Now, for the super smart trick! To add up numbers in an arithmetic series, you don't have to add them one by one. You can use a cool formula:
Sum = (Number of terms / 2) * (First term + Last term)

In our problem:
Number of terms (n) = 10
First term (a_1) = 13.93
Last term (a_10) = 51.73

Let's plug those numbers into our formula:
Sum = (10 / 2) * (13.93 + 51.73)
Sum = 5 * (65.66)
Sum = 328.30

The problem also said to round to the nearest thousandth. My answer, 328.30, can be written as 328.300 to show it with three decimal places, even if the last one is a zero.

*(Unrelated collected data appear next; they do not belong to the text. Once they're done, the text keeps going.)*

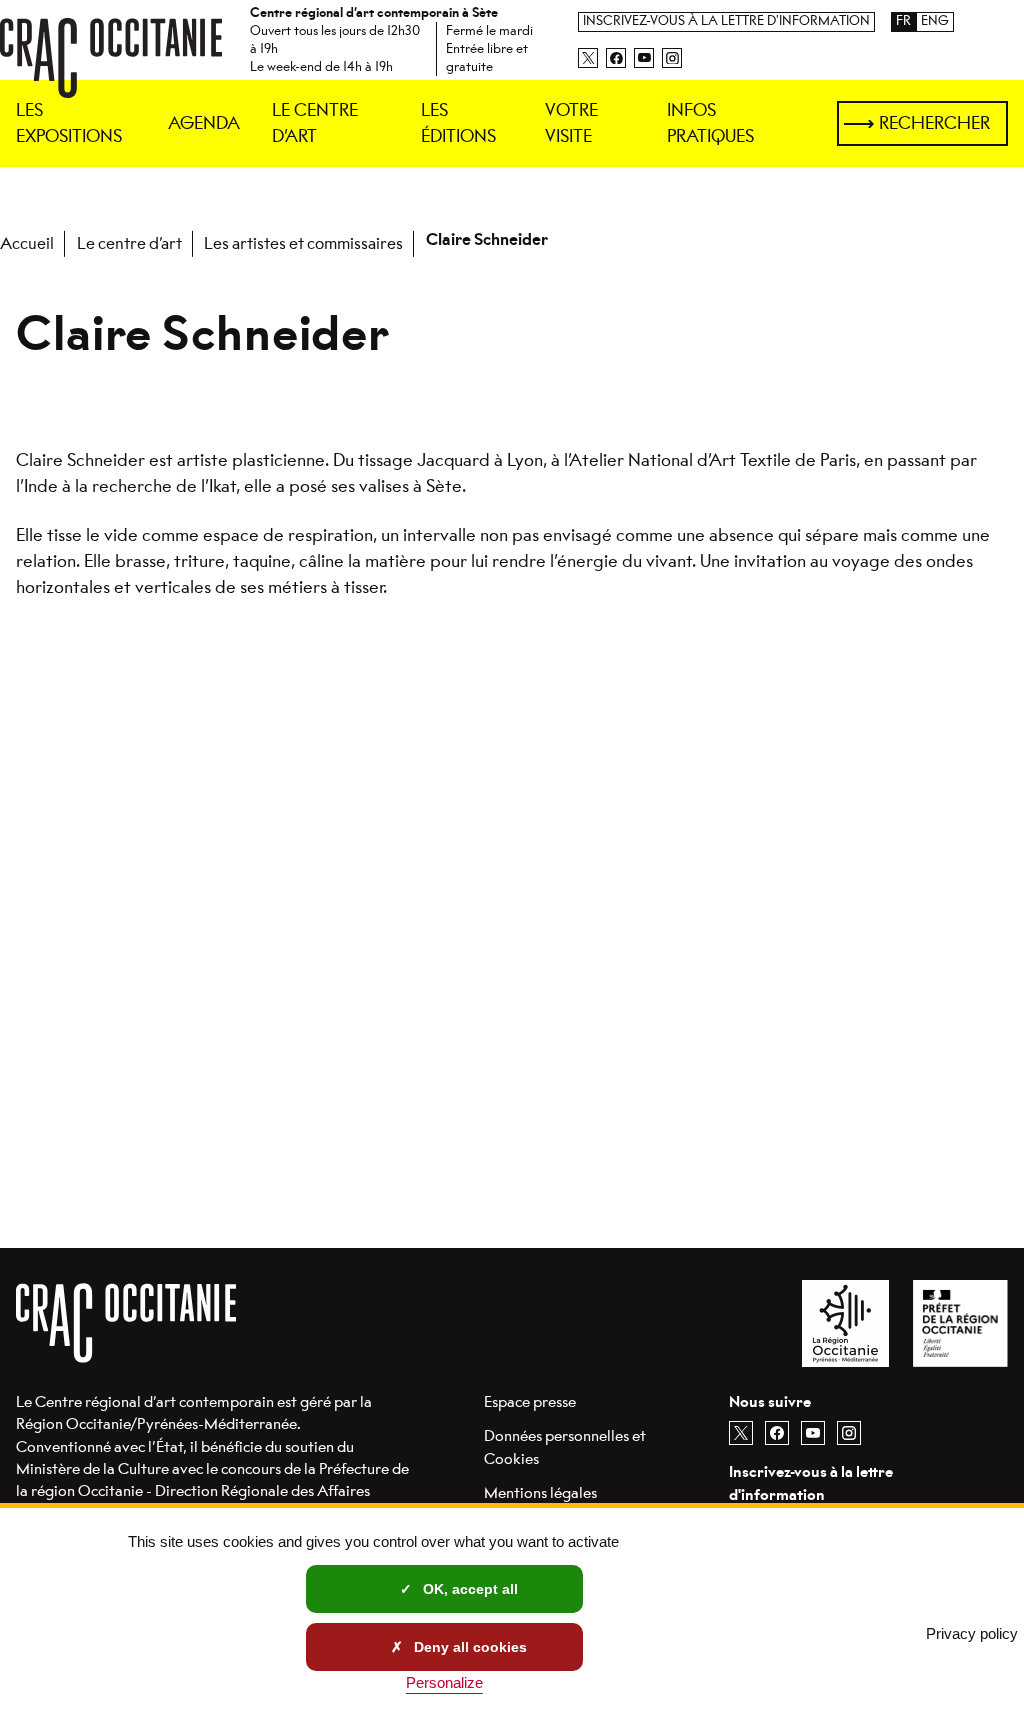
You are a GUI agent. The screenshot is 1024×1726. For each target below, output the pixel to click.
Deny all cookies (468, 1647)
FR (903, 21)
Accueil (27, 243)
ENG (935, 21)
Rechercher (934, 123)
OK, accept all (468, 1589)
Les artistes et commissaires (303, 243)
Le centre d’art (129, 243)
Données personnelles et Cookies (565, 1446)
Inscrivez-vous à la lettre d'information (726, 21)
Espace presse (530, 1401)
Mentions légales (540, 1492)
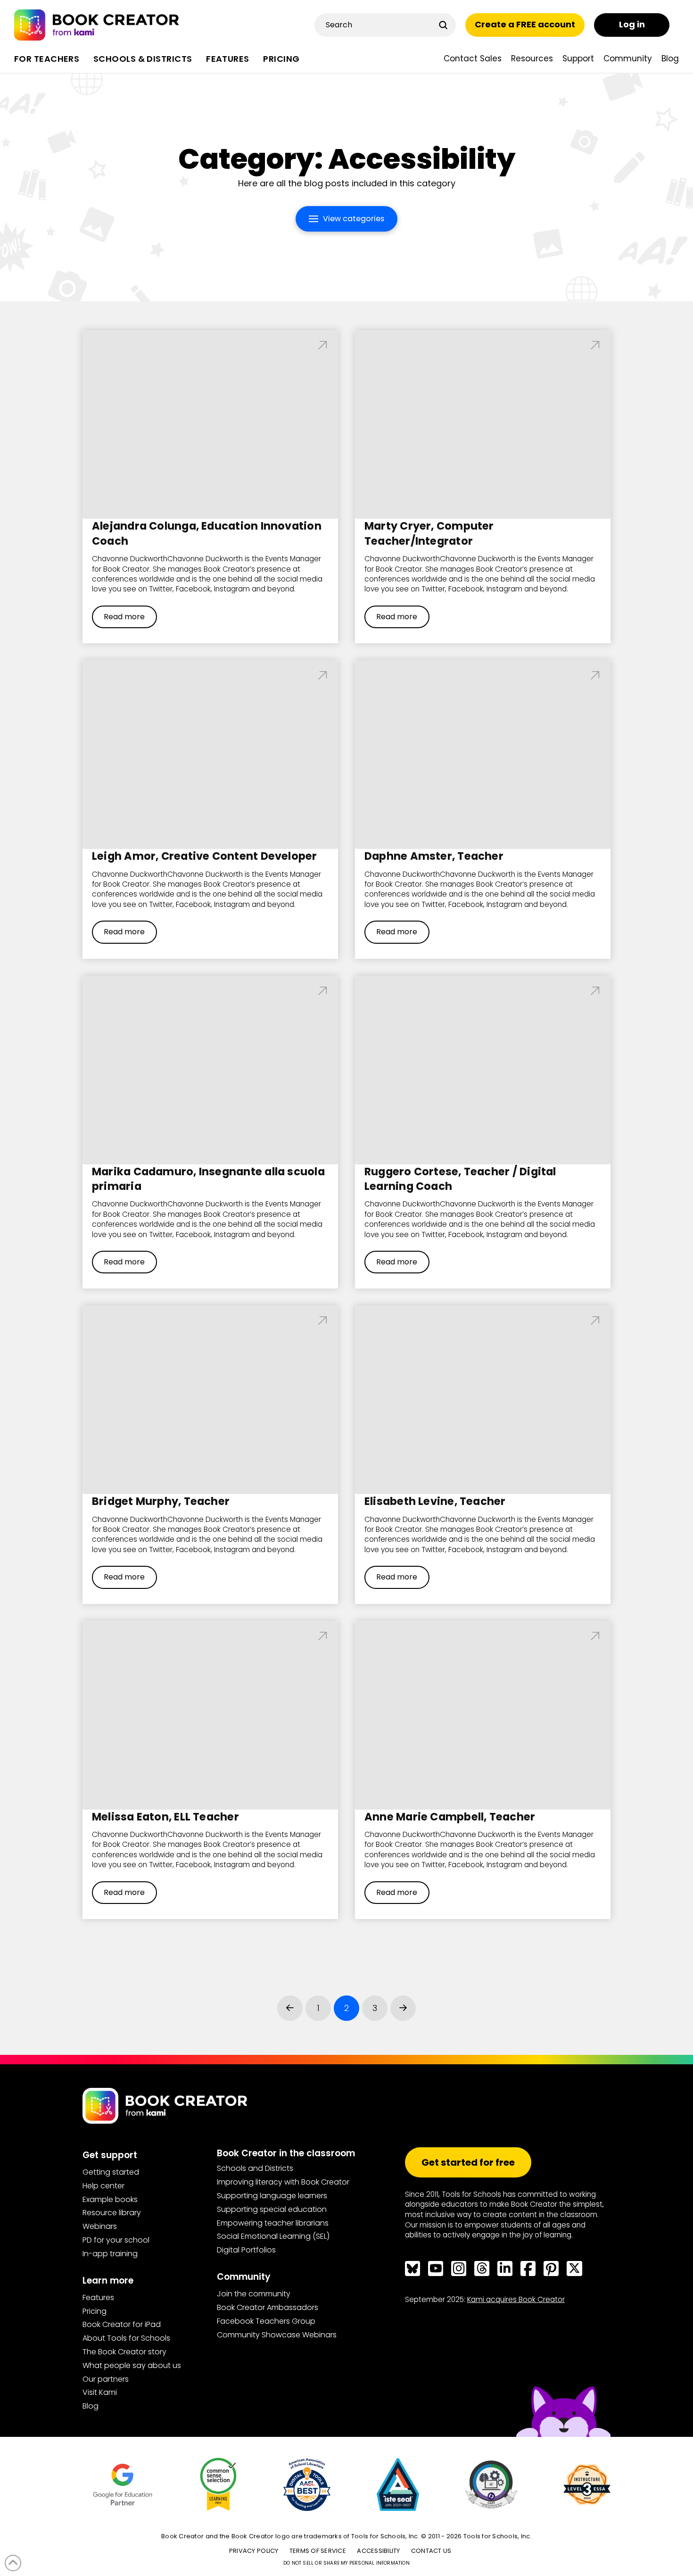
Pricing (94, 2311)
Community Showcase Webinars (277, 2334)
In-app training (110, 2253)
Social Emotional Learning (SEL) (273, 2236)
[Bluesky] (412, 2268)
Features (98, 2297)
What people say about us (131, 2365)
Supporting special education (272, 2209)
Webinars (99, 2226)
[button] (346, 219)
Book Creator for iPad (121, 2324)
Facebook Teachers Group (266, 2321)
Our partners (105, 2379)
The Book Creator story (124, 2351)
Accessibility (378, 2550)
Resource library (111, 2212)
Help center (103, 2185)
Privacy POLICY (254, 2550)
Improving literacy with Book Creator (283, 2182)
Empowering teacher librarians (273, 2223)
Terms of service (317, 2550)
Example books (110, 2199)
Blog (90, 2406)
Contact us (431, 2550)
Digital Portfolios (246, 2249)
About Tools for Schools (126, 2338)
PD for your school (115, 2240)
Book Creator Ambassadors (267, 2307)
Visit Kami (99, 2392)
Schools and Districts (255, 2168)
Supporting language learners (272, 2195)
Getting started (110, 2172)
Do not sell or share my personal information (346, 2563)
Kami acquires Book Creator (516, 2299)
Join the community (253, 2293)
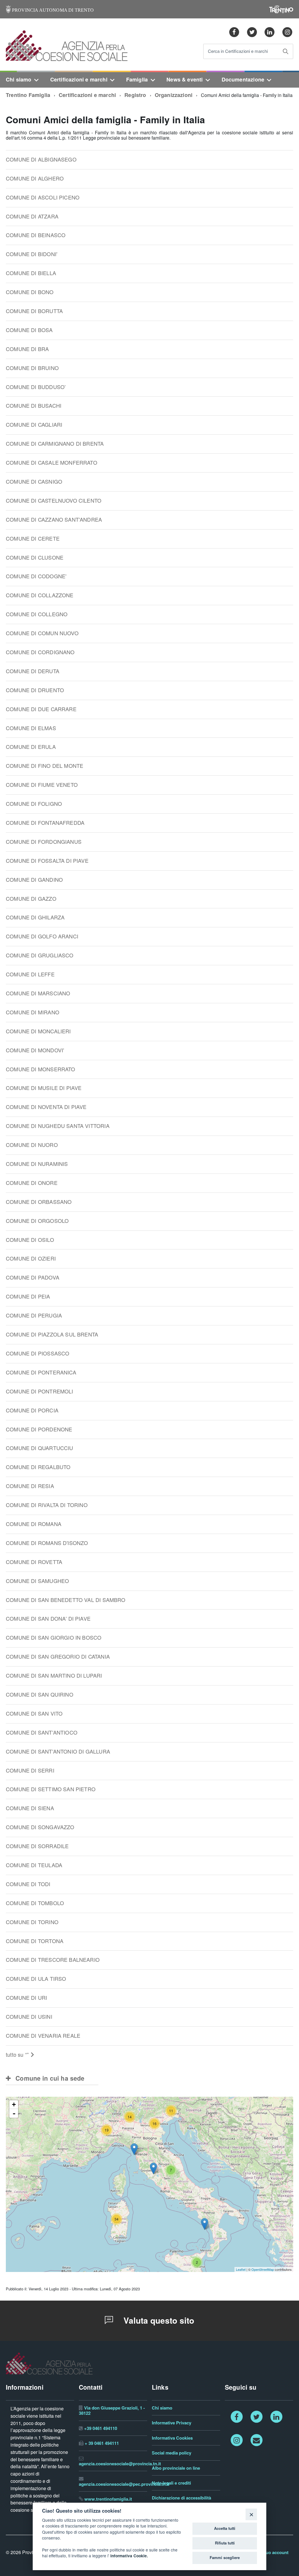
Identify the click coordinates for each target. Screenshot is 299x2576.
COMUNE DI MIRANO (32, 1012)
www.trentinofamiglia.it (108, 2499)
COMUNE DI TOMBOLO (35, 1903)
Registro (135, 95)
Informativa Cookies (172, 2438)
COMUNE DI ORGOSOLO (37, 1221)
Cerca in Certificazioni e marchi (238, 51)
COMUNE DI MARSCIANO (38, 993)
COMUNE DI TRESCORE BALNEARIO (53, 1960)
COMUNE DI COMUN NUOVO (42, 633)
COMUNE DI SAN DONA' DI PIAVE (48, 1619)
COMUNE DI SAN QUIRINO (39, 1695)
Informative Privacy (171, 2422)
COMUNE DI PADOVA (32, 1278)
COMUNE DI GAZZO (31, 899)
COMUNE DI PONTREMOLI (39, 1391)
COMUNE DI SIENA (30, 1808)
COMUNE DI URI (26, 1998)
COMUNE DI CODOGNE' (36, 576)
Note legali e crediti (171, 2483)
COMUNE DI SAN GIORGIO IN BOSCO (53, 1638)
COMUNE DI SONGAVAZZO (40, 1827)
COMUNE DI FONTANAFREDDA (45, 823)
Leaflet (241, 2269)
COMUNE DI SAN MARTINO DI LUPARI (54, 1676)
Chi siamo (19, 80)
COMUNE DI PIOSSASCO (37, 1354)
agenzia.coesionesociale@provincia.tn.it (120, 2463)
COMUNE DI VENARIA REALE (43, 2036)
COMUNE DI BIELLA (31, 273)
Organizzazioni (174, 95)
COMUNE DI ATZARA (32, 217)
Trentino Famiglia (28, 95)
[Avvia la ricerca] (285, 51)
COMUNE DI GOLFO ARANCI (42, 936)
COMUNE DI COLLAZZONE (40, 595)
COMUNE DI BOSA (29, 330)
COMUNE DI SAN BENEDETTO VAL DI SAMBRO (66, 1600)
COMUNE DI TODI (28, 1884)
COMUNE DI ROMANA (33, 1524)
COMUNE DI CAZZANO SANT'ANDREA (54, 520)
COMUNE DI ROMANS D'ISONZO (47, 1543)
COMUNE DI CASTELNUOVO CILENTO (53, 501)
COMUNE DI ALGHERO (35, 179)
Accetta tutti (224, 2528)
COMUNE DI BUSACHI (33, 406)
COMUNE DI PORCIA (32, 1410)
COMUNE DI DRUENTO (35, 690)
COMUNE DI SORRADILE (37, 1846)
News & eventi (184, 80)
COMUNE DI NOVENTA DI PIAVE (46, 1107)
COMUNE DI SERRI (30, 1771)
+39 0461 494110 (100, 2428)
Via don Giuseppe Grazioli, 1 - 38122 (112, 2411)
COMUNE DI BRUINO (32, 368)
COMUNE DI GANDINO (34, 880)
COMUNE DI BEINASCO (35, 235)
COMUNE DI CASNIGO (34, 482)
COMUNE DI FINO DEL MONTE (44, 766)
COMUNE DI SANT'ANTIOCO (41, 1733)
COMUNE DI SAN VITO (34, 1714)
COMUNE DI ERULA (31, 747)
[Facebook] (234, 32)
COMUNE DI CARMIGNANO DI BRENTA (55, 444)
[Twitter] (252, 32)
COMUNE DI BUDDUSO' (35, 387)
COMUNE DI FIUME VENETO (42, 785)
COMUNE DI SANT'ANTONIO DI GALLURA (58, 1752)
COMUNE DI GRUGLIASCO (40, 955)
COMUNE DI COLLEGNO (36, 614)
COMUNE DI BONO (30, 292)
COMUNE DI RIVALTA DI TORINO (47, 1505)
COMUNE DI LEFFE (30, 974)
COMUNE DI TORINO (32, 1922)
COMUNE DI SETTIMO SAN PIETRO (50, 1789)
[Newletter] (256, 2439)
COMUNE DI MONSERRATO (40, 1069)
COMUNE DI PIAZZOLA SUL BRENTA (52, 1335)
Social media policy (171, 2453)
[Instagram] (287, 32)
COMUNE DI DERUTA (32, 671)
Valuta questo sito (157, 2320)
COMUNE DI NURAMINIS (37, 1164)
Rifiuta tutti (225, 2543)
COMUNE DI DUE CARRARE (41, 709)
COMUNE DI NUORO (32, 1145)
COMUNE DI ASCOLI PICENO (42, 198)
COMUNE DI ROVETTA (34, 1562)
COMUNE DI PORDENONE (39, 1429)
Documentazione (243, 80)
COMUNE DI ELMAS (31, 728)
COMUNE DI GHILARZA (35, 917)
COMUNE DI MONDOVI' (35, 1050)
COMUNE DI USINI (29, 2017)
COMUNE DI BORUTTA (34, 311)
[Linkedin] (270, 32)
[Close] (251, 2514)
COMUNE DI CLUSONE (34, 558)
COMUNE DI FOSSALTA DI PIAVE (47, 861)
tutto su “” (18, 2055)
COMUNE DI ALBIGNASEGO (41, 160)
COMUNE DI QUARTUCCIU (39, 1448)
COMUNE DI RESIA (30, 1486)
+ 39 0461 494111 (102, 2443)
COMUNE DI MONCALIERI (38, 1031)
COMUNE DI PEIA (28, 1297)
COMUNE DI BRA (27, 349)
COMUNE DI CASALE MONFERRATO (51, 463)
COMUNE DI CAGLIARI (34, 425)
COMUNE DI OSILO (30, 1240)
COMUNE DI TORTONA (34, 1941)
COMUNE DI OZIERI (31, 1259)
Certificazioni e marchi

So, the sum of the first ten terms is 328.300! See, we didn't even need a fancy calculator for the sum part!

Alternative answer

Answer: 328.300 Explain
This is a question about finding the sum of terms in an arithmetic series . The solving step is:

First, I needed to figure out what the first term and the tenth term were, since we need to sum the first ten terms.
The formula for each term is $a_n = 4.2n + 9.73$.
For the first term ($n=1$):
$a_1 = 4.2(1) + 9.73 = 4.2 + 9.73 = 13.93$

For the tenth term ($n=10$):
$a_{10} = 4.2(10) + 9.73 = 42 + 9.73 = 51.73$

Now that I have the first and tenth terms, I can use the formula to find the sum of an arithmetic series. It's like finding the average of the first and last term and then multiplying by how many terms there are. The formula is $S_n = n/2 \times (a_1 + a_n)$.
Here, $n=10$ (because we want the sum of the first ten terms).

So, $S_{10} = 10/2 \times (a_1 + a_{10})$
$S_{10} = 5 \times (13.93 + 51.73)$
$S_{10} = 5 \times (65.66)$
$S_{10} = 328.3$

The problem asked to round to the nearest thousandth, so $328.3$ becomes $328.300$.